Reduce the valve setting until the poppet starts to open. This point is equivalent to the load value, which means you should then increase the setting to 30% above this value for reliable operation.
Operate the directional valve to lower the cylinder and observe the cracking pressure in line 3.
This pressure is defined by the valve's setting, pilot pressure ratio and the cylinder area as well as the load pressure.
Experiment by adjusting the valve setting and observing how the cracking pressure changes.
In order to obtain optimum stability use a low pilot ratio and a smaller rather than a larger capacity valve. The low pilot ratio will keep the pilot pressure higher, which helps stability and the smaller size of valve helps generate higher pressure drops which also helps provide greater stability. Both of these factors are contrary to the normal rules for producing a more efficient hydraulic circuit. The difference with a counterbalance valve is that by its very nature it is generating a pressure drop when working correctly.
10:1 pilot ratio valves are normally only used on stable motor circuits. Differential cylinders, variable loads and variable speeds may all result in less stable operation compared with a 3:1 ratio valve.
Click the directional valve button start lowering the cylinder and observe the pressure in line 3, then press the '<-' key to compare this pressure when using the 3:1 pilot ratio valve.
A counterbalance valve will provide some relief protection but it is a slow acting valve with poor reseat compared to a conventional relief valve.
Increase the load on the cylinder and observe how the counterbalance valve provides a simple relief function.
If speed control is required with a counterbalance valve then a meter in flow control valve should be used.
Experiment with this circuit set-up to control the cylinder speed.
All hydraulic fluid is compressible. Long pipe lengths(volumes) between the valve and the cylinder or a large load relative to the cylinder area may result in an unstable operation.
This simulation has exaggerated fluid compressibility. Observe the slow pressure rise rate and oscillations when the cylinder stops. Reduce the load and see how the system becomes stiffer and the cylinder does not oscillate as much.

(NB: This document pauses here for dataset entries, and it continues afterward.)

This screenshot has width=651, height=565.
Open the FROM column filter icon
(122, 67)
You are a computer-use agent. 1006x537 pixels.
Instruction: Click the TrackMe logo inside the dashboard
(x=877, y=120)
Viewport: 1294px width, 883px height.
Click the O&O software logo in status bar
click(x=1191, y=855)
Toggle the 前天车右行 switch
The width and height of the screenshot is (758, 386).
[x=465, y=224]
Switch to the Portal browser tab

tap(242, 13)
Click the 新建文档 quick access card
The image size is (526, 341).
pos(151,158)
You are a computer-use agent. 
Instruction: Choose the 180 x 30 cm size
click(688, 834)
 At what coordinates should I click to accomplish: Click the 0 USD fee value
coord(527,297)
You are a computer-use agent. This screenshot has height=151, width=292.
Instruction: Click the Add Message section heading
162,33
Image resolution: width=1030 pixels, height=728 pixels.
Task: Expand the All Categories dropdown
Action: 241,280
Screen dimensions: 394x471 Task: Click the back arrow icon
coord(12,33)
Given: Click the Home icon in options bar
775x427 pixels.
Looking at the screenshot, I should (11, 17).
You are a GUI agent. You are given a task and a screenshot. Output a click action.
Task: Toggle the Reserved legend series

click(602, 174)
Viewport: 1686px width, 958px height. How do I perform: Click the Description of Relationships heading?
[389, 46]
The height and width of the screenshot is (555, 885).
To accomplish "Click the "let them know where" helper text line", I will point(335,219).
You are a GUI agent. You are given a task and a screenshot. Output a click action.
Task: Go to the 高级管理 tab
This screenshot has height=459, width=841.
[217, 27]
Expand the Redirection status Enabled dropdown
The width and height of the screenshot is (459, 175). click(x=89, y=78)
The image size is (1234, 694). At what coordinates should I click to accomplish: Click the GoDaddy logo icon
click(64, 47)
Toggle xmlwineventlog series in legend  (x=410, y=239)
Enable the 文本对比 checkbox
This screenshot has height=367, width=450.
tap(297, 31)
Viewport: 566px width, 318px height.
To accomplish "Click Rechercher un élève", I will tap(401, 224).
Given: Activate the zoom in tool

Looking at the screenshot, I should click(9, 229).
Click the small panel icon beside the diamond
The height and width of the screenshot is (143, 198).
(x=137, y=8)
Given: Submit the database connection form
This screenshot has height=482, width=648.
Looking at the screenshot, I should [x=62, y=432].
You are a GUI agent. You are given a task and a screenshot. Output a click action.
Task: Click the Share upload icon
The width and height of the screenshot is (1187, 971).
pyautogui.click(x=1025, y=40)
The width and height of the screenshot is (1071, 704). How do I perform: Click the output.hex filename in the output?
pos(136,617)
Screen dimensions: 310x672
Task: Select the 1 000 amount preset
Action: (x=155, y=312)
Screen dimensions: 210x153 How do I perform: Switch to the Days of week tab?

Instability can be due to air trapped between the cylinder piston and the load control valve. It is vital with cylinder applications that the circuit is correctly bled of air before operation.
Instability due to "stick-slip" on cylinder seals. If the seals used are not low friction type they will tend to cause an unstable operation which the counterbalance valve cannot correct but is likely to exaggerate.
Instability or noise due to low flow. The new design poppet and seat arrangement has eliminated noise in most applications but Sun also offer low flow rate cartridges as a possible solution.
Other potential problems not covered by this simulation include:-
a) High variable back pressure often associated with circuits using proportional valves can cause the counterbalance to go unstable. This is generally cured by using a vented valve where the spring chamber is vented separately back to tank.
b) Decompression shock in large flow circuits when the load control is piloted open. In this type of circuit it may be necessary to add a decompression feature as the valve is opened. Consult your local distributor to discuss possible solutions for this type of problem.